Virtual-assisted pulmonary mapping

This technique was developed as a bronchoscopic lung- marking method to avoid the inherent complications of CT-guided percutaneous lung marking. In virtual-assisted pulmonary mapping, multiple marks are made under the lung surface and provide geometric information for localizing a lesion in 3D space [34].

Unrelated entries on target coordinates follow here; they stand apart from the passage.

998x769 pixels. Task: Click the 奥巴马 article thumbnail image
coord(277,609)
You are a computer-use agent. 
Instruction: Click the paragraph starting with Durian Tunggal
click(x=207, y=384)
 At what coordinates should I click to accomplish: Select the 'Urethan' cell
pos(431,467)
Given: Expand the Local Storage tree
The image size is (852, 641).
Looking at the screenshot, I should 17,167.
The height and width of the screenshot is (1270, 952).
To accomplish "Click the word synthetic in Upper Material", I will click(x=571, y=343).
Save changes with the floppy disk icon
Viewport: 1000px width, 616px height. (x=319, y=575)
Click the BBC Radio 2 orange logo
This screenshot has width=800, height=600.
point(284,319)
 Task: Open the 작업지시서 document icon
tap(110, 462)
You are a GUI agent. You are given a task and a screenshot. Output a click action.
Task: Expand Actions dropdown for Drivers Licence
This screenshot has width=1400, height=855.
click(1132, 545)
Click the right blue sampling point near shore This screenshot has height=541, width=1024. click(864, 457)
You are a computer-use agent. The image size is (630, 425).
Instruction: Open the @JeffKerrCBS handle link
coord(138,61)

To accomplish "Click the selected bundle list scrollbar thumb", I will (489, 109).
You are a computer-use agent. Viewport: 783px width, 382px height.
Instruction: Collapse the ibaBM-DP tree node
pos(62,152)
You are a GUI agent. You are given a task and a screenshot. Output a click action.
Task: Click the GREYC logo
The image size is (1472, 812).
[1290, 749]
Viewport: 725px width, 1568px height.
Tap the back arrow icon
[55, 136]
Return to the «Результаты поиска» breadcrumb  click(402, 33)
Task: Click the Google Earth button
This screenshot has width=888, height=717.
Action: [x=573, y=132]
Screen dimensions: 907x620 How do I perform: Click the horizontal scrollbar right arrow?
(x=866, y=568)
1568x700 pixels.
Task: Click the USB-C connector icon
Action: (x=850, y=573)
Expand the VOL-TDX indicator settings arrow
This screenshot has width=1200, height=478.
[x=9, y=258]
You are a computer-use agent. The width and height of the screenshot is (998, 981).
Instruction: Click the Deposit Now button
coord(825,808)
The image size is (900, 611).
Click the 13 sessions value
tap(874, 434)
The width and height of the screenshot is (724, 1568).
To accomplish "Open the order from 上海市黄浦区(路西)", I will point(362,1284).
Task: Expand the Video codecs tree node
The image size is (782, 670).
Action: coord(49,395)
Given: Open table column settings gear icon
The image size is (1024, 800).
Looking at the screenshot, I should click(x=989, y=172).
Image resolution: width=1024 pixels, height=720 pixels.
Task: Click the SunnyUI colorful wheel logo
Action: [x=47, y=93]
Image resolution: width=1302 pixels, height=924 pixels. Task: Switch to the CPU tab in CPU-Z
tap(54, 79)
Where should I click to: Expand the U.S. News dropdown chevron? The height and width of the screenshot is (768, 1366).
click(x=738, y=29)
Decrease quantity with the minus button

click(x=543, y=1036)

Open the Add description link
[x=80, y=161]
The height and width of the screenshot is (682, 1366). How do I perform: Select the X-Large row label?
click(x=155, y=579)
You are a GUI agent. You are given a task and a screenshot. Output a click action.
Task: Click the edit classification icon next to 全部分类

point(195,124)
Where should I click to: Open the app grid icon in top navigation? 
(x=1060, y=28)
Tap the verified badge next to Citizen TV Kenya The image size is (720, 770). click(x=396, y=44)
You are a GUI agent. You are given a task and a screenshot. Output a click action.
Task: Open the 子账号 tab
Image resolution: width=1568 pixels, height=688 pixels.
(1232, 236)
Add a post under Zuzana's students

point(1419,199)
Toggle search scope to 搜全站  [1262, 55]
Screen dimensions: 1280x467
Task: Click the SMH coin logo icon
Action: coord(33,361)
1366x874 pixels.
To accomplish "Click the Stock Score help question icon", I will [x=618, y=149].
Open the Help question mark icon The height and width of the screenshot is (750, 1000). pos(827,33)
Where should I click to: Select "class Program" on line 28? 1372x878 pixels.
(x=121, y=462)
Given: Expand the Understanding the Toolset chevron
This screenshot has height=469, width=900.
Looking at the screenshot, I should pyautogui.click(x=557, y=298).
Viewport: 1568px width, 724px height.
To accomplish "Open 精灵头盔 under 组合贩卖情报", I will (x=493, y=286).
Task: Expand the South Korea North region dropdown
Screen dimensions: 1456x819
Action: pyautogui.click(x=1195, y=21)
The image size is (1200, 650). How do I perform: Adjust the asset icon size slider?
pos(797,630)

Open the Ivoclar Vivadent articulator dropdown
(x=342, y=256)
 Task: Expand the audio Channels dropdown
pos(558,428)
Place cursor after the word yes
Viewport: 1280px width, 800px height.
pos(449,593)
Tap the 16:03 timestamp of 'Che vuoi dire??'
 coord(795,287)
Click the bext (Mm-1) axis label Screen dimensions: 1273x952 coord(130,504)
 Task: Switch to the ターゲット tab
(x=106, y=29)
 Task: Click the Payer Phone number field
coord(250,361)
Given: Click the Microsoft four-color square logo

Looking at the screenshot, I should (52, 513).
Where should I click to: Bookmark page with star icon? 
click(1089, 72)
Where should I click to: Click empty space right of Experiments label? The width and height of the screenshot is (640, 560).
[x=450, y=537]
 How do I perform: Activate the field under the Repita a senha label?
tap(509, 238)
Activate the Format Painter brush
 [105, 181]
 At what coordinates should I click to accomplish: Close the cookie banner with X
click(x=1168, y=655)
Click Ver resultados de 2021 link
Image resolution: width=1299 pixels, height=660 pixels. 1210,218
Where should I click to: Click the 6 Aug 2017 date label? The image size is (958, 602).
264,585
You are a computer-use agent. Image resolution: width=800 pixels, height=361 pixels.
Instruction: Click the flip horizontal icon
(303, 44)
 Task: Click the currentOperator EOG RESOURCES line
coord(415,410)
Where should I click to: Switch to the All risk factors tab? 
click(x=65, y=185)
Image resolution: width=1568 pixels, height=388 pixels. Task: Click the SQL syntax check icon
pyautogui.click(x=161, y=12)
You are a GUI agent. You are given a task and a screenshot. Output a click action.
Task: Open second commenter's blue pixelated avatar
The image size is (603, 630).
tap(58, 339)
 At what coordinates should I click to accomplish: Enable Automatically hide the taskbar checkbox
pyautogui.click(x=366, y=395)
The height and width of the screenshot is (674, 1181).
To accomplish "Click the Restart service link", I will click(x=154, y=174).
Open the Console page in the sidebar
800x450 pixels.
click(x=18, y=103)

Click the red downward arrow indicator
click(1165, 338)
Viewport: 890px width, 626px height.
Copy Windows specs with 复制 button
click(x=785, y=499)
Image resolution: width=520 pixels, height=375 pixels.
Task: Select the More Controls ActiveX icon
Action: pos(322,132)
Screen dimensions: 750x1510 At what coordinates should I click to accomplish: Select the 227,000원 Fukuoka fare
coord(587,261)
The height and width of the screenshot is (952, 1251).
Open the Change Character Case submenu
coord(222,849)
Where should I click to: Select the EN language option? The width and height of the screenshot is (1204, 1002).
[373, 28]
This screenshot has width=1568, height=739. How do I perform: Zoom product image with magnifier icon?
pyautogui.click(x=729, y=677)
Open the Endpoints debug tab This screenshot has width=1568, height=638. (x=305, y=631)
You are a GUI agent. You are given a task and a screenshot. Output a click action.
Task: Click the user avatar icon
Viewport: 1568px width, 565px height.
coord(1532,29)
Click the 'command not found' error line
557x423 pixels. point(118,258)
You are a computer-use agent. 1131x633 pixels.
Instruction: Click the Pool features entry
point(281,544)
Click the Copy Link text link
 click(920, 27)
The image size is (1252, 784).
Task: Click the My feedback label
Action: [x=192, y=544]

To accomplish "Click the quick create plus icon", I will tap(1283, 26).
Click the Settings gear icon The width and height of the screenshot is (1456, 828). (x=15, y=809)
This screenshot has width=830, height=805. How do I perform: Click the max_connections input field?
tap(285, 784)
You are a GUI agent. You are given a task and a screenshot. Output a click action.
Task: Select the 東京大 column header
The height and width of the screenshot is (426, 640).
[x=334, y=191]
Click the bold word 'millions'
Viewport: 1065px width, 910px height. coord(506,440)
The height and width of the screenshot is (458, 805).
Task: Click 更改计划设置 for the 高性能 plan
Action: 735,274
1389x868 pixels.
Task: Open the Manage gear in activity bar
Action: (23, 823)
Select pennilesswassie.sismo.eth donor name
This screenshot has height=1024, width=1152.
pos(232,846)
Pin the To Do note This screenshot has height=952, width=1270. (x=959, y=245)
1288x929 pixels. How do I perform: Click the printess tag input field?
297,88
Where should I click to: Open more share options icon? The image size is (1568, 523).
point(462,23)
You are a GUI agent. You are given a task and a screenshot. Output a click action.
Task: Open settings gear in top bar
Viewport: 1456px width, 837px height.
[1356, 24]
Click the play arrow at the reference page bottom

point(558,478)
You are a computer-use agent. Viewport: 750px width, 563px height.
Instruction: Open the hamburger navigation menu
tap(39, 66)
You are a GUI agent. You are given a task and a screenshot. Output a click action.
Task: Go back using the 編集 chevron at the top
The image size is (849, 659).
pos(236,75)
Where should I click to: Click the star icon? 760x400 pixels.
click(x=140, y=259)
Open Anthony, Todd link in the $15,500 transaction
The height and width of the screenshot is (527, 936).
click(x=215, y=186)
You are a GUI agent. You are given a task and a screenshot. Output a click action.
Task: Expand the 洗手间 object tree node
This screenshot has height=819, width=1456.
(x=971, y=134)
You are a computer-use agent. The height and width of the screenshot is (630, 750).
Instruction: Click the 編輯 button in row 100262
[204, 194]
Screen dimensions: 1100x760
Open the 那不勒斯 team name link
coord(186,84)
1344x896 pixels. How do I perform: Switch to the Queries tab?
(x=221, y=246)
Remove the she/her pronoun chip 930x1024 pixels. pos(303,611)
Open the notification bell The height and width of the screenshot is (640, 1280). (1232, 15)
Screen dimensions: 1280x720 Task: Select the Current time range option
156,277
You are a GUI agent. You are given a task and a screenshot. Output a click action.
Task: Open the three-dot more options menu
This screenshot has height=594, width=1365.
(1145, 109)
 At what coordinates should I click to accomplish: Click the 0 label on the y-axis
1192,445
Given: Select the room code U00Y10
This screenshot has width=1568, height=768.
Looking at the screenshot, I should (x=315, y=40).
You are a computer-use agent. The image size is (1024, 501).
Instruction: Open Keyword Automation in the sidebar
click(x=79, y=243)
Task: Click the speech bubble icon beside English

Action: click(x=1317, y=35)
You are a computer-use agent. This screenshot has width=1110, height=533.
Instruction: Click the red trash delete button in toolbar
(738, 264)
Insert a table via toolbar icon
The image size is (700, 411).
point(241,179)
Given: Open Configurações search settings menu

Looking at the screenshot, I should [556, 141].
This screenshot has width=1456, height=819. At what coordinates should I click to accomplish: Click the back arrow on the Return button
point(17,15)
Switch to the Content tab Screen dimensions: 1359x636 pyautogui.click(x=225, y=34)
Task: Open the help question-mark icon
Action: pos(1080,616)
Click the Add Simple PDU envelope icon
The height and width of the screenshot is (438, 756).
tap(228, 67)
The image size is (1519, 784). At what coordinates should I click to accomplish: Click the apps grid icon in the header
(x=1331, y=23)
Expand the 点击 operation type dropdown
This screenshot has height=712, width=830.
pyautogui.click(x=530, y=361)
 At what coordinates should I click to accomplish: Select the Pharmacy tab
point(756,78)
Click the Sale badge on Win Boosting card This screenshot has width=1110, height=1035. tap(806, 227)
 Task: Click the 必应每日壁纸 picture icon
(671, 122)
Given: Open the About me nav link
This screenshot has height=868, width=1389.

Division of the intersegmental plane

The optimal method for dissecting the intersegmental plane remains controversial. The 2 main approaches to developing the intersegmental plane involve using either stapling devices or energy instruments such as electrocautery or advanced bipolar energy. The use of energy devices has been considered advantageous for preserving pulmonary function due to the avoidance of squeezing or folding of the lungs by stapler devices [27]. However, it is possible that their use may lead to more postoperative complications, such as prolonged air leakage or bronchopleural fistula [35]. Recently, a randomized controlled trial reported a higher incidence of postoperative complications (e.g., air leakage) in the electrocautery group, while no difference was found in the loss of lung function [36]. However, there remain concerns that the effect of preserving lung function would be reduced by lung-folding involving multiple stapling actions when performing thoracoscopic complex segmentectomy. There are 2 main principles to follow to facilitate better inflation of preserved segments after thoracoscopic segmentectomy. First, the lung should be stapled from the periphery to the hilum. If multiple intersegmental planes need to be cut, peripheral stapling at different angles should be started and continued until reaching the center or hilum (Fig. 5A). Second, when the stapler reaches the hilum, it should be placed in the pocket (Fig. 5B) created by lifting the resected hilar structures as described above to involve the hilar structures of the target segment and to avoid cutting into the preserved segments. The cartilage, rather than the anvil of a stapler, should be placed toward the hilum to minimize the risk of vascular damage. Triangular (in a Mercedes-Benz mark-like fashion) (Fig. 5C) or V-shaped (or U-shaped) (Fig. 5D) stapling can be performed using these technical principles.

Fig. 5.

Fig. 5

(A) Peripheral stapling at different angles when starting the division of the intersegmental plane. (B) Placement of the stapler tip into the hilar pocket after further dissection of the hilar area. (C) Triangular stapled line after left 9,10 segmentectomy. (D) A U-shaped (or V-shaped) stapled line after left 3 segmentectomy

Conclusion

Anatomical segmentectomy with thoracoscopy involves recognizing the correct 3D anatomy of the lung segment and accurately identifying the location of the lesion preoperatively or intraoperatively. Identifying and separating the intersegmental plane correctly and safely are important steps for completing thoracoscopic segmentectomy, with some technical pitfalls. In each step, different methods might be adopted based on the physician’s preferences or situation. However, a thorough understanding of the advantages and limitations of each technique can help surgeons to perform lung segmentectomy more accurately.

Footnotes

Conflict of interest

No potential conflict of interest relevant to this article was reported.